__EXERCISE OBJECTIVE__
Reproduce every one of the following records word for word, keeping each line unchanged.

::: SUPPLIED RECORDS :::

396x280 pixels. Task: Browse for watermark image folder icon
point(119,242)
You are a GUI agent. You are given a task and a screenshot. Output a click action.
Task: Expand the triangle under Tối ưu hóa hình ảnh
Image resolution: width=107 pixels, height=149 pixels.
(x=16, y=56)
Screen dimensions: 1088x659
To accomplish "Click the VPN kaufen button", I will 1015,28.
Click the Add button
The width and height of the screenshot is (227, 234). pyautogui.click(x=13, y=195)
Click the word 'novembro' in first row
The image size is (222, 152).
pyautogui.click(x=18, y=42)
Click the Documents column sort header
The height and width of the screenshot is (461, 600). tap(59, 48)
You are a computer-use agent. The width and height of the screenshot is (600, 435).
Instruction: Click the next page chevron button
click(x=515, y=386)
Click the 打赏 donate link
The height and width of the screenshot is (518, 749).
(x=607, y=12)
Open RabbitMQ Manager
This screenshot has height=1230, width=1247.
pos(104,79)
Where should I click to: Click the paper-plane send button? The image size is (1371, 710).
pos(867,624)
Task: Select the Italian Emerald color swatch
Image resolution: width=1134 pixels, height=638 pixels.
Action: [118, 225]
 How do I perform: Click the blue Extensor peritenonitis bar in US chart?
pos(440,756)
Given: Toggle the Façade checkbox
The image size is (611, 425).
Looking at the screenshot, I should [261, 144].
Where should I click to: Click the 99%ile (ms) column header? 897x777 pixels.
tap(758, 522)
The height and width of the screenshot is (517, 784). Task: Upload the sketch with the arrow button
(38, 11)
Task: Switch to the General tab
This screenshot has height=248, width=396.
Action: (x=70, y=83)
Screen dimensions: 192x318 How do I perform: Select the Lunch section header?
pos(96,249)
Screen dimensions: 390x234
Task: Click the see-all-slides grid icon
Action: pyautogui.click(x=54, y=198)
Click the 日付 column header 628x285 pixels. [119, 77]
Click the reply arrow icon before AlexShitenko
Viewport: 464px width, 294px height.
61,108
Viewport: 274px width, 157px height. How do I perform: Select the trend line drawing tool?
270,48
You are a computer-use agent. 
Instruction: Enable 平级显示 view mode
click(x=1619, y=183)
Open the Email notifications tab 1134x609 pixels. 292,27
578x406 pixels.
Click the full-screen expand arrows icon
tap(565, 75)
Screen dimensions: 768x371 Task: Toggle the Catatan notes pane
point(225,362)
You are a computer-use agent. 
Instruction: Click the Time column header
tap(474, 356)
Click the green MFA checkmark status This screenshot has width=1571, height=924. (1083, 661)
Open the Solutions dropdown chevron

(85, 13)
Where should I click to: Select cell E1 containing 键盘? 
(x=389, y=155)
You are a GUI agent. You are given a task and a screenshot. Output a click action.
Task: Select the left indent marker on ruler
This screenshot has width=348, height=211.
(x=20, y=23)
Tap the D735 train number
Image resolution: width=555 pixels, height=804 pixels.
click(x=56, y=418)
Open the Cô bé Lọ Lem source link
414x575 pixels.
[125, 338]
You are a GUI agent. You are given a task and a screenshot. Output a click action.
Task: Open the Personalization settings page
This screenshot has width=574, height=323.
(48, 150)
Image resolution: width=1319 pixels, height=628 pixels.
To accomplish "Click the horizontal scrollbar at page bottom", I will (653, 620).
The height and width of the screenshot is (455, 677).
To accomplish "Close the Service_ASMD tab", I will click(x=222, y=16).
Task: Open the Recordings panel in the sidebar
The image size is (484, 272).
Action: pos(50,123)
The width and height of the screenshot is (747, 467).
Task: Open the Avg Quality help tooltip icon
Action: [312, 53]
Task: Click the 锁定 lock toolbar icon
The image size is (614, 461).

:::

__IN RESPONSE__
396x280 pixels. Task: Browse for watermark image folder icon
point(119,242)
You are a GUI agent. You are given a task and a screenshot. Output a click action.
Task: Expand the triangle under Tối ưu hóa hình ảnh
Image resolution: width=107 pixels, height=149 pixels.
(x=16, y=56)
Screen dimensions: 1088x659
To accomplish "Click the VPN kaufen button", I will 1015,28.
Click the Add button
The width and height of the screenshot is (227, 234). pyautogui.click(x=13, y=195)
Click the word 'novembro' in first row
The image size is (222, 152).
pyautogui.click(x=18, y=42)
Click the Documents column sort header
The height and width of the screenshot is (461, 600). tap(59, 48)
You are a computer-use agent. The width and height of the screenshot is (600, 435).
Instruction: Click the next page chevron button
click(x=515, y=386)
Click the 打赏 donate link
The height and width of the screenshot is (518, 749).
(x=607, y=12)
Open RabbitMQ Manager
This screenshot has height=1230, width=1247.
pos(104,79)
Where should I click to: Click the paper-plane send button? The image size is (1371, 710).
pos(867,624)
Task: Select the Italian Emerald color swatch
Image resolution: width=1134 pixels, height=638 pixels.
Action: [118, 225]
 How do I perform: Click the blue Extensor peritenonitis bar in US chart?
pos(440,756)
Given: Toggle the Façade checkbox
The image size is (611, 425).
Looking at the screenshot, I should [261, 144].
Where should I click to: Click the 99%ile (ms) column header? 897x777 pixels.
tap(758, 522)
The height and width of the screenshot is (517, 784). Task: Upload the sketch with the arrow button
(38, 11)
Task: Switch to the General tab
This screenshot has height=248, width=396.
Action: (x=70, y=83)
Screen dimensions: 192x318 How do I perform: Select the Lunch section header?
pos(96,249)
Screen dimensions: 390x234
Task: Click the see-all-slides grid icon
Action: pyautogui.click(x=54, y=198)
Click the 日付 column header 628x285 pixels. [119, 77]
Click the reply arrow icon before AlexShitenko
Viewport: 464px width, 294px height.
61,108
Viewport: 274px width, 157px height. How do I perform: Select the trend line drawing tool?
270,48
You are a computer-use agent. 
Instruction: Enable 平级显示 view mode
click(x=1619, y=183)
Open the Email notifications tab 1134x609 pixels. 292,27
578x406 pixels.
Click the full-screen expand arrows icon
tap(565, 75)
Screen dimensions: 768x371 Task: Toggle the Catatan notes pane
point(225,362)
You are a computer-use agent. 
Instruction: Click the Time column header
tap(474, 356)
Click the green MFA checkmark status This screenshot has width=1571, height=924. (1083, 661)
Open the Solutions dropdown chevron

(85, 13)
Where should I click to: Select cell E1 containing 键盘? 
(x=389, y=155)
You are a GUI agent. You are given a task and a screenshot. Output a click action.
Task: Select the left indent marker on ruler
This screenshot has width=348, height=211.
(x=20, y=23)
Tap the D735 train number
Image resolution: width=555 pixels, height=804 pixels.
click(x=56, y=418)
Open the Cô bé Lọ Lem source link
414x575 pixels.
[125, 338]
You are a GUI agent. You are given a task and a screenshot. Output a click action.
Task: Open the Personalization settings page
This screenshot has width=574, height=323.
(48, 150)
Image resolution: width=1319 pixels, height=628 pixels.
To accomplish "Click the horizontal scrollbar at page bottom", I will (653, 620).
The height and width of the screenshot is (455, 677).
To accomplish "Close the Service_ASMD tab", I will click(x=222, y=16).
Task: Open the Recordings panel in the sidebar
The image size is (484, 272).
Action: pos(50,123)
The width and height of the screenshot is (747, 467).
Task: Open the Avg Quality help tooltip icon
Action: [312, 53]
Task: Click the 锁定 lock toolbar icon
The image size is (614, 461).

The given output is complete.